禅の「空(くう)」思想と、E.カントの哲学には類似点があると言いました。しかし、禅の修行者が哲学的思考をするとは思えません。では、禅ではどのような経緯で「空」の概念に至ったのか?それが今回のテーマです。
まず、「空(くう〉の概念は、釈迦以来大きな変化があったことを認識する必要があります。釈迦は〈空思想〉についてはまったく言及していません。釈迦の思想にもっとも近いと言われるスッタニパータで一ヶ所、〈空〉に触れていますが、それは哲学的意味ではありません。すなわち、
・・・・つねによく気をつけ、自我に固執する見解をうち破って、世界を空なりと観ぜよ。そうすれば死を乗り超えることができるであろう。このように世界を観ずる人を、〈死の王〉は見ることがない・・・・(中村 元「ブッダのことば」岩波書店、p236)。
つまり、具体的な哲学用語ではなく、生活の知恵ですね。
また、龍樹(AD150?~250?)の〈空思想(空観)〉は、禅の〈空思想〉とは別です。それについては、すでにお話しました。両者を混同していることが、現代の仏教研究者が禅の〈空〉思想を誤解している理由です。
今回話題にしていますのは、禅の空思想です。
禅の修行においては、〈概念の固定化〉を徹底的に排除します。たとえばモノを見た(聞いた、味わった、嗅いだ、さわった)時、「あれは〇〇だ」という判断を固定化しないようにします。概念を固定化すれば先入観になります。あるいは、「私の出身校は○○だ」とか、「あの人は都会出を鼻にかける」とか・・・・ですね。このように、人にレッテルを張ることが良くないのは自明でしょう。それゆえ、禅ではこういうすべての概念の固定化を避けます。そのために、禅問答や公案の研究、禅師の講話などを行います。すると残ったものは「見た(聞いた、嗅いだ、味わった、さわった)という経験だけです。そこには〈(見た)私も〉も〈(見た)モノ〉もありません。禅者はこのような修行を通じて、「空(くう)」の概念に達して行ったのでしょう。ちなみに、現代のほどんどの仏教研究家が「空(くう)とは実体がないこと」と言いますが、その本当の意味はこのようなものだと思います。
ドイツのカント(1724-1804)やヘーゲル、フィヒテなども、深い思索の結果、「真の実在とは経験だけである」との結論に達したのです。「でもモノというのは現実にあるじゃないか」という反論に対し、カントは「それは、たんなる経験的な実在に過ぎない」と言いました。ドイツ観念論哲学の系譜です。
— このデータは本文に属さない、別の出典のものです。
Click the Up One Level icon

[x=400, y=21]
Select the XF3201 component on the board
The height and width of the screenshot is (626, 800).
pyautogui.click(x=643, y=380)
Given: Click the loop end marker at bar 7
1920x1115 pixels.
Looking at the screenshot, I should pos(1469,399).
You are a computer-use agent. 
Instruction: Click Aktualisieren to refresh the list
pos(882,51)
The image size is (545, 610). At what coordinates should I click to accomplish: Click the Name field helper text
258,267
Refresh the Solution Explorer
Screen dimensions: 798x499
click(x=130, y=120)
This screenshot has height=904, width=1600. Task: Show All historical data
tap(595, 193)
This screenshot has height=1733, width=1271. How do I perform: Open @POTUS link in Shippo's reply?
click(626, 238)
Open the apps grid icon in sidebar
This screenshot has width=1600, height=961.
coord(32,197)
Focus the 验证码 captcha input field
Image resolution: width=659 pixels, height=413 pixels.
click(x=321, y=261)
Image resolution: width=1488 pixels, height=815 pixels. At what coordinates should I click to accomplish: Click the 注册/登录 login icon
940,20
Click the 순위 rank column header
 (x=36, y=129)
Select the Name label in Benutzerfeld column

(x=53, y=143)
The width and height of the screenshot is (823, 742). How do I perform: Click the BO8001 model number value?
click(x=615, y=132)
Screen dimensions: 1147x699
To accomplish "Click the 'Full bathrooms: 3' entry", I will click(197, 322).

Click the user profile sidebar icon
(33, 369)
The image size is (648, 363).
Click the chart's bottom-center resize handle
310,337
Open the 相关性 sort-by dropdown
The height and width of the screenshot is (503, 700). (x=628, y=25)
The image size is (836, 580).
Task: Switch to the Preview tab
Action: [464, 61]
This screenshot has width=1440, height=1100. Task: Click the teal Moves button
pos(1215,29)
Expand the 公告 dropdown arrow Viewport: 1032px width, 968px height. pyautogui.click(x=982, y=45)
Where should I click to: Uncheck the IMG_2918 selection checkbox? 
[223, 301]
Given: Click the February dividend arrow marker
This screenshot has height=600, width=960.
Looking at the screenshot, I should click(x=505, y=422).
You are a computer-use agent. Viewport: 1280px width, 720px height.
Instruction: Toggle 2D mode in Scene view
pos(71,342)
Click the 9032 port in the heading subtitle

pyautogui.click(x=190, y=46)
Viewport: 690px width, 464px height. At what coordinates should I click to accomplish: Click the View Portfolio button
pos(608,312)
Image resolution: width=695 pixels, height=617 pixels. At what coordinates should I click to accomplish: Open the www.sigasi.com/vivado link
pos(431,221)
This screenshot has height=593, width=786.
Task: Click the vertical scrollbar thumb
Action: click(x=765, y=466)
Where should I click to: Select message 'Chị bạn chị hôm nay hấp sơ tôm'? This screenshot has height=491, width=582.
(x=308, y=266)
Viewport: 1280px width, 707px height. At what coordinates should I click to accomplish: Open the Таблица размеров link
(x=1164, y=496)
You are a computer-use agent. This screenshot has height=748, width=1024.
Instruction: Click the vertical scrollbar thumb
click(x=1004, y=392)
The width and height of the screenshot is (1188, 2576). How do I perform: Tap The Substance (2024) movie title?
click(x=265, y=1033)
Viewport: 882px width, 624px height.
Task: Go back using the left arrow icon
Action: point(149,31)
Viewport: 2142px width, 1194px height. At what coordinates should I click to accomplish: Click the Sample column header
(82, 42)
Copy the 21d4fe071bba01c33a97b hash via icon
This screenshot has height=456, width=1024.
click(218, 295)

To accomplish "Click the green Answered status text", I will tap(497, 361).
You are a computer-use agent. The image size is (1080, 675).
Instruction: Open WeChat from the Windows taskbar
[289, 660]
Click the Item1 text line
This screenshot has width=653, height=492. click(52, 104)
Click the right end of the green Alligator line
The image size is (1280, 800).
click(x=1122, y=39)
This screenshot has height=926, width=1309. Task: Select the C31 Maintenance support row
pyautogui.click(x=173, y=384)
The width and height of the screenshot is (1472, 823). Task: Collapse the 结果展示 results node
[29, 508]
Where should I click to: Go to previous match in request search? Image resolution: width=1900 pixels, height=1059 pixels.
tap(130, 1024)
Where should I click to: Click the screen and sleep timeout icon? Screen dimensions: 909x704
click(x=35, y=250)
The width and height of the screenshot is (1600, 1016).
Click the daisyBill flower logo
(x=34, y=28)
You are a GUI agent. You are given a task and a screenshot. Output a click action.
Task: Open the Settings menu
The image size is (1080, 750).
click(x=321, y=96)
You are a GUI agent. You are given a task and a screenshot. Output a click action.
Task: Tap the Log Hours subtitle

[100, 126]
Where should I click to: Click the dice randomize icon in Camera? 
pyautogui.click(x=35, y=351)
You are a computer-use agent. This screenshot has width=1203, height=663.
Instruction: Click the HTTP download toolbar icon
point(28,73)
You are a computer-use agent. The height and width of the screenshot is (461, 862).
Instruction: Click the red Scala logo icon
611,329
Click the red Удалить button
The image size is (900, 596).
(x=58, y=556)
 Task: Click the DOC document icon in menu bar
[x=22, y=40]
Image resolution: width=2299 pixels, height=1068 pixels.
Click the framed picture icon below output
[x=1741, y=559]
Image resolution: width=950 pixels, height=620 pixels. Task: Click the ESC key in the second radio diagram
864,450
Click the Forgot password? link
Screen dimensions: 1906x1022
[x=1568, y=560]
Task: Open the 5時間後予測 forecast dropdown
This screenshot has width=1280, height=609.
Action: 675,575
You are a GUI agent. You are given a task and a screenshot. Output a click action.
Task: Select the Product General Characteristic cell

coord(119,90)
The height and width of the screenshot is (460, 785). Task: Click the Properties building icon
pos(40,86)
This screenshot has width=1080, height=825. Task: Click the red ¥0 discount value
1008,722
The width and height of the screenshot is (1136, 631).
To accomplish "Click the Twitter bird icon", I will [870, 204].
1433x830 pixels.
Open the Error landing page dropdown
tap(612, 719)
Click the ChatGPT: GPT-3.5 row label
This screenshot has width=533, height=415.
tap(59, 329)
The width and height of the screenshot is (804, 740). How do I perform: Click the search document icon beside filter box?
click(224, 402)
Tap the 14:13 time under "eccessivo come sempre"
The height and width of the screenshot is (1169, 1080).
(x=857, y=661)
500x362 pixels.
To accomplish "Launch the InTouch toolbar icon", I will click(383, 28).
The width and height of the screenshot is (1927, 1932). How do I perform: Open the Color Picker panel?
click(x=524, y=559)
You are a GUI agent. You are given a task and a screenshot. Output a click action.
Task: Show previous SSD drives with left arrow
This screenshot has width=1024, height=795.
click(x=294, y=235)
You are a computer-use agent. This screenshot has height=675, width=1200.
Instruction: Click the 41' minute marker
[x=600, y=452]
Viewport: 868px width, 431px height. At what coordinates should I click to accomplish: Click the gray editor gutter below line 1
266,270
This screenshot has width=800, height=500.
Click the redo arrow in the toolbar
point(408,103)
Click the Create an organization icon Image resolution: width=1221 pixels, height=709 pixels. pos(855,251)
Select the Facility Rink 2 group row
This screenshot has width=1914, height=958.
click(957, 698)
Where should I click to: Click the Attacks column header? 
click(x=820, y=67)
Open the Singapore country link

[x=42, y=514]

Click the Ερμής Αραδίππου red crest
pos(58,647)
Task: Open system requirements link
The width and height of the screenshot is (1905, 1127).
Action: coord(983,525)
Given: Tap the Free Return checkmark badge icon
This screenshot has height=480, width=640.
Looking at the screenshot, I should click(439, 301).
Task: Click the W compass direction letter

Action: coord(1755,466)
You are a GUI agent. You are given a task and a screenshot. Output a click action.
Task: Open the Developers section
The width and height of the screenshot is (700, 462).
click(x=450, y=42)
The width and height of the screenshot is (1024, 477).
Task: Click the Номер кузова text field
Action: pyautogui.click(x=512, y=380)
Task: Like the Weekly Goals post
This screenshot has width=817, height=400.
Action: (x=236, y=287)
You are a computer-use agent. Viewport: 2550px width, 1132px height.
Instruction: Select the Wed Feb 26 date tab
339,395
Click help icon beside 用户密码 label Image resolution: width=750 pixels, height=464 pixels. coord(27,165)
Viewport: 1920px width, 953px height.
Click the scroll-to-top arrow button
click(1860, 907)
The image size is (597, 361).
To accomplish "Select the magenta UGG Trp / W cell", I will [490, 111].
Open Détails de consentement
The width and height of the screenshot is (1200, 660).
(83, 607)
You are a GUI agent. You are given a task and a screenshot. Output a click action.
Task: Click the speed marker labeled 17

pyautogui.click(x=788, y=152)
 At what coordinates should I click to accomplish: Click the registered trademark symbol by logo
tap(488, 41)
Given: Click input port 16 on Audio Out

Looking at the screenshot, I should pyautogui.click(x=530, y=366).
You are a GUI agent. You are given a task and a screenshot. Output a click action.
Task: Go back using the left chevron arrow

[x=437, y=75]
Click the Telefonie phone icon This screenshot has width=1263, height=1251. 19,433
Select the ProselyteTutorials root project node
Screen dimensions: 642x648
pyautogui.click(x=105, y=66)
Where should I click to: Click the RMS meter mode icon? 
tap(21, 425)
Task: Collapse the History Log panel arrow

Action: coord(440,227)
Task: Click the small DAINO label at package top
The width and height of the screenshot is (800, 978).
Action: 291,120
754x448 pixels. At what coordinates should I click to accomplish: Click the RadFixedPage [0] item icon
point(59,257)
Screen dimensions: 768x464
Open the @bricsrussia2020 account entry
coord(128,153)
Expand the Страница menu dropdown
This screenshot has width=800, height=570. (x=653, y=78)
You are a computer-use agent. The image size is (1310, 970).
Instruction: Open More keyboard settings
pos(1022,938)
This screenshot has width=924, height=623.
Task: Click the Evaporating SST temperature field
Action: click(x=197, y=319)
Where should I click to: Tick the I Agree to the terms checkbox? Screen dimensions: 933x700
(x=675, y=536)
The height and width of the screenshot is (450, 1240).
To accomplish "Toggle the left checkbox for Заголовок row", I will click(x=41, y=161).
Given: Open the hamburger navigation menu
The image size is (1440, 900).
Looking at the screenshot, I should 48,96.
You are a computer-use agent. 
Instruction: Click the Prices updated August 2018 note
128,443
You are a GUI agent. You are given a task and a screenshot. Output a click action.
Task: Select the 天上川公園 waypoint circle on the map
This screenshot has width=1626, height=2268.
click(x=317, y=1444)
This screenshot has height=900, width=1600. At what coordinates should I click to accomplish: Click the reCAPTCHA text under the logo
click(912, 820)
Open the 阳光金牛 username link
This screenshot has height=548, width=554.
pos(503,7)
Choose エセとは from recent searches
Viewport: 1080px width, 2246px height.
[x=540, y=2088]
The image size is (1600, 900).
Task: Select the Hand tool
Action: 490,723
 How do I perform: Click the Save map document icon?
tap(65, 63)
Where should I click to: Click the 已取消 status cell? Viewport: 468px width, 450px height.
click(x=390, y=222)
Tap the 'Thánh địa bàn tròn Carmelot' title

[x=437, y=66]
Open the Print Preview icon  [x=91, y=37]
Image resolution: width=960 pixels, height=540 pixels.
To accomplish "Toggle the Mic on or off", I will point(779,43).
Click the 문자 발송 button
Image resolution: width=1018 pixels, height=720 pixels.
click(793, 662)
カントの流れをくむ西田幾多郎は高校生時代、つまりカントとは独立に、「モノを見るという体験(純粋経験)だけが真実だ」と考えました(「善の研究」岩波文庫)。私たちはふだん、「私がモノを見る」と言いますが、じつはほとんど正確には見ていません。目の錯覚、耳の錯覚・・・・はいくらでもあります。太陽や月は地平線近くでは大きく見えることは誰でも知っています。かって筆者も興味を持ってこの現象を追求してみました。確かに天空にある時に比べて何倍も大きく見えますが、太陽の黒点や、月の噴火口は決して見えません。望遠鏡であの大きさの太陽や月を見えれば必ず黒点や噴火口が見えるのですが・・・。つまり私たちの〈見た内容〉はきわめてあいまいなのです。しかし、ただ一点、〈見たという体験〉だけはまぎれもない事実です。「真の実在とは何か」を追求した結果、カントや西田は緻密な哲学的思考の結果、そういう結論に達したのです。ことほどさように、洋の東西や、時代を問わず同じ「モノゴトの観かた」に達したのでしょう。
禅が発達したのはカントの時代より1000年も前の唐時代です。東洋思想がいかに先駆的だったか、おわかりでしょう。しかし、カントの時代の後、ヨーロッパで産業革命が起こり、「モノ」を重視する思想が席巻するようになりました。カントらの思想が忘れられて行ったのです。それにより激しい競争社会になり、多くの人々を苦しめるようになりました。そこで今、「従来の思想を見直そう」という考えがで沸き起こってきました。日本の安泰寺に3000人ものイギリスやドイツ、アメリカなどの若者が訪れたのは、やむに已まれぬ思いからでしょう。